男の更年期 女の更年期 50代は、女も男も輝きながらワンランク上の人生を謳歌する、黄金の人生のスタート地点です。だからこそ、ホルモンの力を高め新たな挑戦や夢の実現に向かうエネルギーを充満させたいーー。今は医学の力や、代替療法などでホルモンの分泌をコントロールし、ご自身が快適に生きる選択が可能に。人生設計に合わせ、体とのつき合い方を考える時です。
前回の記事はこちら>> 「テストステロン」が低下するとがんや生活習慣病の罹患率・死亡率が高まる
集中連載「男の更年期 女の更年期」第4回では、獨協医科大学 埼玉医療センター泌尿器科准教授 井手久満先生に、男性ホルモンと疾患の関係について教えていただきました。
獨協医科大学 埼玉医療センター泌尿器科准教授
井手久満先生テストステロンが高い人は健康で長生きできる
男性ホルモンの一種であるテストステロンは主に精巣で作られます。男性は胎児の頃からテストステロンをたくさん作って骨や筋肉を強くし、成長とともに男らしい体つきになっていきます。また、性欲や生殖機能を正常に保つためにもテストステロンは必要です。

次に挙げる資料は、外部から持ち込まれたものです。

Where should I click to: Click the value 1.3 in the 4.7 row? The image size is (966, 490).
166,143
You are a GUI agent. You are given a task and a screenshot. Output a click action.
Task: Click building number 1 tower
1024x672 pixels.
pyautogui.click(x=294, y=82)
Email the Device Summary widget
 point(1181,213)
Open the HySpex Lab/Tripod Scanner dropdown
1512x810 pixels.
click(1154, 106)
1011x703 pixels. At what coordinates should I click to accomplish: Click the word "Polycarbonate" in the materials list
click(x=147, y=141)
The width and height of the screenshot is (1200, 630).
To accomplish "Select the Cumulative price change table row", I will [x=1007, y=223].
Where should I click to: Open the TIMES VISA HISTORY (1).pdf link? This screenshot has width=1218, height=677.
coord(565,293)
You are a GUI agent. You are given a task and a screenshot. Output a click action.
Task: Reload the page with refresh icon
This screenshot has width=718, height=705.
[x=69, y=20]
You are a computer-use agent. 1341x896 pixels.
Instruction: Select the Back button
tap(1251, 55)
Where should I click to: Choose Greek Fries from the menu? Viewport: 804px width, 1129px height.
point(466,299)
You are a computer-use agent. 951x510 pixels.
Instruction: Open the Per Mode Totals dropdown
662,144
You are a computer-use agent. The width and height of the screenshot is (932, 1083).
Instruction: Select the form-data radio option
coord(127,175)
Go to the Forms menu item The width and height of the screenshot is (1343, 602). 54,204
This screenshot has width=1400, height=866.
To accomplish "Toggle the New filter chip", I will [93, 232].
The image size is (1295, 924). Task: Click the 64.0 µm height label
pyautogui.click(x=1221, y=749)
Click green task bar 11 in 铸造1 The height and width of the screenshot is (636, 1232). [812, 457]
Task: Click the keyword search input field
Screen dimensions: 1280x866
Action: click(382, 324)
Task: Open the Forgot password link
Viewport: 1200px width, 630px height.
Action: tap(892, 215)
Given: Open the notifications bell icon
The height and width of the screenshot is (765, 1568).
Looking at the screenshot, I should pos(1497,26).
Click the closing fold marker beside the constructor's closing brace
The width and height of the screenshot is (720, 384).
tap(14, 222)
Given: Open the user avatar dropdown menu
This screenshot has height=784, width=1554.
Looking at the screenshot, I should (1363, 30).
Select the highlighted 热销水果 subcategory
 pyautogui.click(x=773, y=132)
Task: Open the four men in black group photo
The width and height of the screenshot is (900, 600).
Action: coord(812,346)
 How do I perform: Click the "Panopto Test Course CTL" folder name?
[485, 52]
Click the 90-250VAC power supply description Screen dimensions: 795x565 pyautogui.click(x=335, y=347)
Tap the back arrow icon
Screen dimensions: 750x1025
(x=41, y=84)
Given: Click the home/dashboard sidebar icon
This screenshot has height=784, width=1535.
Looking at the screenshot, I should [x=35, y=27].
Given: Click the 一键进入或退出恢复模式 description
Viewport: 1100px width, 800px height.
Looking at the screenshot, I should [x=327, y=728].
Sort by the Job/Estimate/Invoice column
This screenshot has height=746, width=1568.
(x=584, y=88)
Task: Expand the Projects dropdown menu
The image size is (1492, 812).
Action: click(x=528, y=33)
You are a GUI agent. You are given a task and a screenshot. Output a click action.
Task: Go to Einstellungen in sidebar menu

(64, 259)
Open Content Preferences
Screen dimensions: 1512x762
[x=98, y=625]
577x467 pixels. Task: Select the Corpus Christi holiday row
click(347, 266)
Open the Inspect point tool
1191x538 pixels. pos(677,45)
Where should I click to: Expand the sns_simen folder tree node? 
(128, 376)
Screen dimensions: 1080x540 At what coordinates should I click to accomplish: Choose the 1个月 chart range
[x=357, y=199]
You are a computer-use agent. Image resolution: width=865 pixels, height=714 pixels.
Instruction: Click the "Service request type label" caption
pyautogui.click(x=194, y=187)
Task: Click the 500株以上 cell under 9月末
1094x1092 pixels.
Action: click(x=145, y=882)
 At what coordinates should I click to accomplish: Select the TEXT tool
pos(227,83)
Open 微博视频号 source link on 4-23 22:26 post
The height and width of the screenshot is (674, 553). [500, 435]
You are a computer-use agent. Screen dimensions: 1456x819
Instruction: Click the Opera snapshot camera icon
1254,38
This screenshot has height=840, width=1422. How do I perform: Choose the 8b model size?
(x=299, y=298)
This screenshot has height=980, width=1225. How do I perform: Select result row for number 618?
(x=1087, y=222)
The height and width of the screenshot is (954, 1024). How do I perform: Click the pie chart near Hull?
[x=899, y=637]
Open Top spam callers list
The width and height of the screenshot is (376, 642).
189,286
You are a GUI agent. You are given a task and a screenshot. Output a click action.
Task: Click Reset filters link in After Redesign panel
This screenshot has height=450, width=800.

「これ以外にも、テストステロンには血液を作ったり、動脈硬化や内臓脂肪の蓄積を予防したり、記憶力や認知力、判断力を高めたりするなど、さまざまな働きがあり、全身の健康と深くかかわっています」と男性更年期の治療に積極的に取り組む獨協医科大学埼玉医療センター泌尿器科准教授の井手久満先生は説明します。
そのため、テストステロンが急激に減り、女性の更年期障害と同様の症状を引き起こすLOH症候群(late-onset hypogonadism/加齢男性性腺機能低下症候群)にかかると、肥満、高血圧、糖尿病、がん、心血管疾患、うつ病、筋肉量減少、骨粗しょう症などの罹患率と死亡率が高まることが明らかになっています。
「欧米の研究では全死亡率においてテストステロンが高い人のほうが長生きすることがわかっていますし、心筋梗塞など心血管疾患や心不全との関係を調べた日本人のデータでもテストステロンが高い人のほうが生存率が高い結果となっています(図1参照)」と井手先生はテストステロンの量が男性の長生きの決め手になることを示します。
テストステロンと心疾患生存率との関係
Akishita M et al:Atherosclerosis;210:232-6,2010日本人男性をテストステロン値の高い群、中くらいの群、低い群の3群に分け、心疾患で生存した人がどのくらいいるのか調査を行ったところ、テストステロン値が高いほうが心疾患による生存率が高く、長生きすることが判明している。